EXERCISES:
• A. Which authors, not counting the intervener's factum, are cited in paragraph 94 of the passage on defining terrorism?
• B. Does the passage on defining terrorism support each of these statements? (i) The Immigration Act defines "terrorism." (ii) The court agrees with Robertson J.A. that the term is not inherently ambiguous. (iii) The court finds the term "terrorism" unconstitutionally vague.
• C. Pick up the passage on defining terrorism after its final sentence and carry it forward.

TEXT BLOCK:

93  The term “terrorism” is found in s. 19 of the Immigration Act, dealing with denial of refugee status upon arrival in Canada.  The Minister interpreted s. 19 as applying to terrorist acts post-admission and relied on alleged terrorist associations in Canada in seeking Suresh’s deportation under s. 53(1)(b), which refers to a class of persons falling under s. 19.  We do not in these reasons seek to define terrorism exhaustively — a notoriously difficult endeavour — but content ourselves with finding that the term provides a sufficient basis for adjudication and hence is not unconstitutionally vague.  We share the view of  Robertson J.A. that the term is not inherently ambiguous “even if the full meaning . . . must be determined on an incremental basis” (para. 69).

94  One searches in vain for an authoritative definition of “terrorism”.  The Immigration Act does not define the term.  Further, there is no single definition that is accepted internationally.  The absence of an authoritative definition means that, at least at the margins, “the term is open to politicized manipulation, conjecture, and polemical interpretation”: factum of the intervener Canadian Arab Federation (“CAF”), at para. 8; see also W. R. Farrell, The U.S. Government Response to Terrorism: In Search of an Effective Strategy (1982), at p. 6 (“The term [terrorism] is somewhat ‘Humpty Dumpty’ — anything we choose it to be”); O. Schachter, “The Extraterritorial Use of Force Against Terrorist Bases” (1989), 11 Houston J. Int’l L. 309, at p. 309 (“[n]o single inclusive definition of international terrorism has been accepted by the United Nations or in a generally accepted multilateral treaty”); G. Levitt, “Is ‘Terrorism’ Worth Defining?” (1986), 13 Ohio N.U. L. Rev. 97, at p. 97 (“The search for a legal definition of terrorism in some ways resembles the quest for the Holy Grail”); C. C. Joyner, “Offshore Maritime Terrorism: International Implications and the Legal Response” (1983), 36 Naval War C. Rev. 16, at p. 20 (terrorism’s “exact status under international law remains open to conjecture and polemical interpretation”); and J. B. Bell, A Time of Terror: How Democratic Societies Respond to Revolutionary Violence (1978), at p. x (“The very word [terrorism] becomes a litmus test for dearly held beliefs, so that a brief conversation on terrorist matters with almost anyone reveals a special world view, an interpretation of the nature of man, and a glimpse into a desired future.”)

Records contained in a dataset

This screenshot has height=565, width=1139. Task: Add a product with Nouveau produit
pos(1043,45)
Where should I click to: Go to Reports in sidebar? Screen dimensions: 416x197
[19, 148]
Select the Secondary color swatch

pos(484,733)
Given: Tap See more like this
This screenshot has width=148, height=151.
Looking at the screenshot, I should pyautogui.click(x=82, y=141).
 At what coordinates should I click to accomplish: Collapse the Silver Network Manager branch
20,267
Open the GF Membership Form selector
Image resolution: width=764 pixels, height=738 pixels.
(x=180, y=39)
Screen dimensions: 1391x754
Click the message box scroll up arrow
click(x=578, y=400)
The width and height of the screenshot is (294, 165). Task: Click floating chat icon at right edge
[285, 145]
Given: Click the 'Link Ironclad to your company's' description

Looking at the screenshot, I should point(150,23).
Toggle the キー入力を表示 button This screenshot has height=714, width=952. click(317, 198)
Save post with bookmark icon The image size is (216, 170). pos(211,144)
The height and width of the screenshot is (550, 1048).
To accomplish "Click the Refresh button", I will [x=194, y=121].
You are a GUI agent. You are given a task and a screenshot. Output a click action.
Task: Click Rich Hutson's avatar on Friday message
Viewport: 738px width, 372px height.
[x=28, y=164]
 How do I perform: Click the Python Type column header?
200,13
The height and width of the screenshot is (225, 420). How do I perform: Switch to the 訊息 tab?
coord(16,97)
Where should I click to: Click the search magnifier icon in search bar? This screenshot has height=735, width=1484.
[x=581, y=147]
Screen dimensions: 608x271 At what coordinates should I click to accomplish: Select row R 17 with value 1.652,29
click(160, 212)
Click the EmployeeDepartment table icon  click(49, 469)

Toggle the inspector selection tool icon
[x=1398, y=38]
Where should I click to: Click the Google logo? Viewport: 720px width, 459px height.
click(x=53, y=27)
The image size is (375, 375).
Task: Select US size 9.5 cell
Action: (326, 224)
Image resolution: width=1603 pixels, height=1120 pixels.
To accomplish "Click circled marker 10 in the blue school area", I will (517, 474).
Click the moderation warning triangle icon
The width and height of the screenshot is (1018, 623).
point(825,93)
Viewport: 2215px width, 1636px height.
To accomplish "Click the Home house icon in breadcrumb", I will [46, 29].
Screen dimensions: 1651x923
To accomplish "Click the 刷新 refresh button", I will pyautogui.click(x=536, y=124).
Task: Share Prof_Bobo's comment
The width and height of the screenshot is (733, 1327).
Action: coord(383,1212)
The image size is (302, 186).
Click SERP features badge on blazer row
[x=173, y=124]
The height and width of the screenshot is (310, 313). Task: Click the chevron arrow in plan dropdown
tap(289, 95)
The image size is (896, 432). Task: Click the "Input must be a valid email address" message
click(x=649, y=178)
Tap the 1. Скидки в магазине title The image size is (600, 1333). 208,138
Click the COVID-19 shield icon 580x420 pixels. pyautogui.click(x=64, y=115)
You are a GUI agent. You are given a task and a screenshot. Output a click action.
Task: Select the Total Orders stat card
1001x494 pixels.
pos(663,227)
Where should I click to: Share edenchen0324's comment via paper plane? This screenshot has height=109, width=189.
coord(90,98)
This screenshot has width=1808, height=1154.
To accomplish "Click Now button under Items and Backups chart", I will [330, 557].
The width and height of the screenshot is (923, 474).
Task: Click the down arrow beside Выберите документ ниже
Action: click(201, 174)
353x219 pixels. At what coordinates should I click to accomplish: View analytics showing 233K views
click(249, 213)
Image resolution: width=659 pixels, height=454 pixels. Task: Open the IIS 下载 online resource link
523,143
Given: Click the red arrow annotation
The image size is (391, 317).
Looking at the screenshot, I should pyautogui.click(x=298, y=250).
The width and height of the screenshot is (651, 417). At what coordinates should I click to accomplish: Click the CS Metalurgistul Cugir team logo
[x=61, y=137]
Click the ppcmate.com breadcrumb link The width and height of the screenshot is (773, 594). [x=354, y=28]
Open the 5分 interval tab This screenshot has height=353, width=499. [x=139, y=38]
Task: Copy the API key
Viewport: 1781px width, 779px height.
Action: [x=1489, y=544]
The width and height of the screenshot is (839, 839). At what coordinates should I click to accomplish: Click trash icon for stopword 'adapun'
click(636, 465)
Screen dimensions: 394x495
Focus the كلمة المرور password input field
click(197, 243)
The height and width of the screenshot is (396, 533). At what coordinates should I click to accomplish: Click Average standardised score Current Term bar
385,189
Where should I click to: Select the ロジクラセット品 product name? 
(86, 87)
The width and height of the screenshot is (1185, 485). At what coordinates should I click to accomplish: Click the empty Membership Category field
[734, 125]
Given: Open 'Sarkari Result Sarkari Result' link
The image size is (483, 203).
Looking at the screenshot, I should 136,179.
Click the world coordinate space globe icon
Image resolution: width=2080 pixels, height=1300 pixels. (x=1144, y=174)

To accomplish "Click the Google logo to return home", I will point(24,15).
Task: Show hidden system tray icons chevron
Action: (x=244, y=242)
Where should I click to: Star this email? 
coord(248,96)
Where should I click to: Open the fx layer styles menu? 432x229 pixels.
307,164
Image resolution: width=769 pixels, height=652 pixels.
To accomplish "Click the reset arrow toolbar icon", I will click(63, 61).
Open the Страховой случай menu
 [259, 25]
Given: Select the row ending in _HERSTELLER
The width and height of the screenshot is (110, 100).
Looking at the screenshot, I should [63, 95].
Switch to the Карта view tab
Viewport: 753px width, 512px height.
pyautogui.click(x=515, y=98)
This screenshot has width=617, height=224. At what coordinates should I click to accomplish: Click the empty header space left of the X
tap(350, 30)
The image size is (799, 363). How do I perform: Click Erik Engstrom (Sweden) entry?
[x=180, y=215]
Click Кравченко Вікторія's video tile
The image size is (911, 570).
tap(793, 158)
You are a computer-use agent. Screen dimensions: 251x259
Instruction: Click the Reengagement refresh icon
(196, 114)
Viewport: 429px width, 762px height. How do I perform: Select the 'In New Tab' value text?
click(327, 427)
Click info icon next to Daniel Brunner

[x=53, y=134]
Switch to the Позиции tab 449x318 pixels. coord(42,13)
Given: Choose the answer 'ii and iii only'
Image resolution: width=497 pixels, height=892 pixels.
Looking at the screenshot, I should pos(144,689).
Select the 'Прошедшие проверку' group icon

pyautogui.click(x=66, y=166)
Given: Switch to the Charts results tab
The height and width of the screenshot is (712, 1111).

PER-TASK ANSWERS:
• A. W. R. Farrell, O. Schachter, G. Levitt, C. C. Joyner, J. B. Bell

• B.
(i) No: "The Immigration Act does not define the term."
(ii) Yes: "We share the view of  Robertson J.A. that the term is not inherently ambiguous"
(iii) No: "the term provides a sufficient basis for adjudication and hence is not unconstitutionally vague"

• C.
95  Even amongst those who agree on the definition of the term, there is considerable disagreement as to whom the term should be attached: see, e.g., I. M. Porras, “On Terrorism: Reflections on Violence and the Outlaw” (1994), Utah L. Rev. 119, at p. 124 (noting the general view that “terrorism” is poorly defined but stating that “[w]ith ‘terrorism’ . . . everyone means the same thing.  What changes is not the meaning of the word, but rather the groups and activities that each person would include or exclude from the list”); D. Kash, “Abductions of Terrorists in International Airspace and on the High Seas” (1993), 8 Fla. J. Int’l L. 65, at p. 72 (“[A]n act that one state considers terrorism, another may consider as a valid exercise of resistance”).  Perhaps the most striking example of the politicized nature of the term is that Nelson Mandela’s African National Congress was, during the apartheid era, routinely labelled a terrorist organization, not only by the South African government but by much of the international community.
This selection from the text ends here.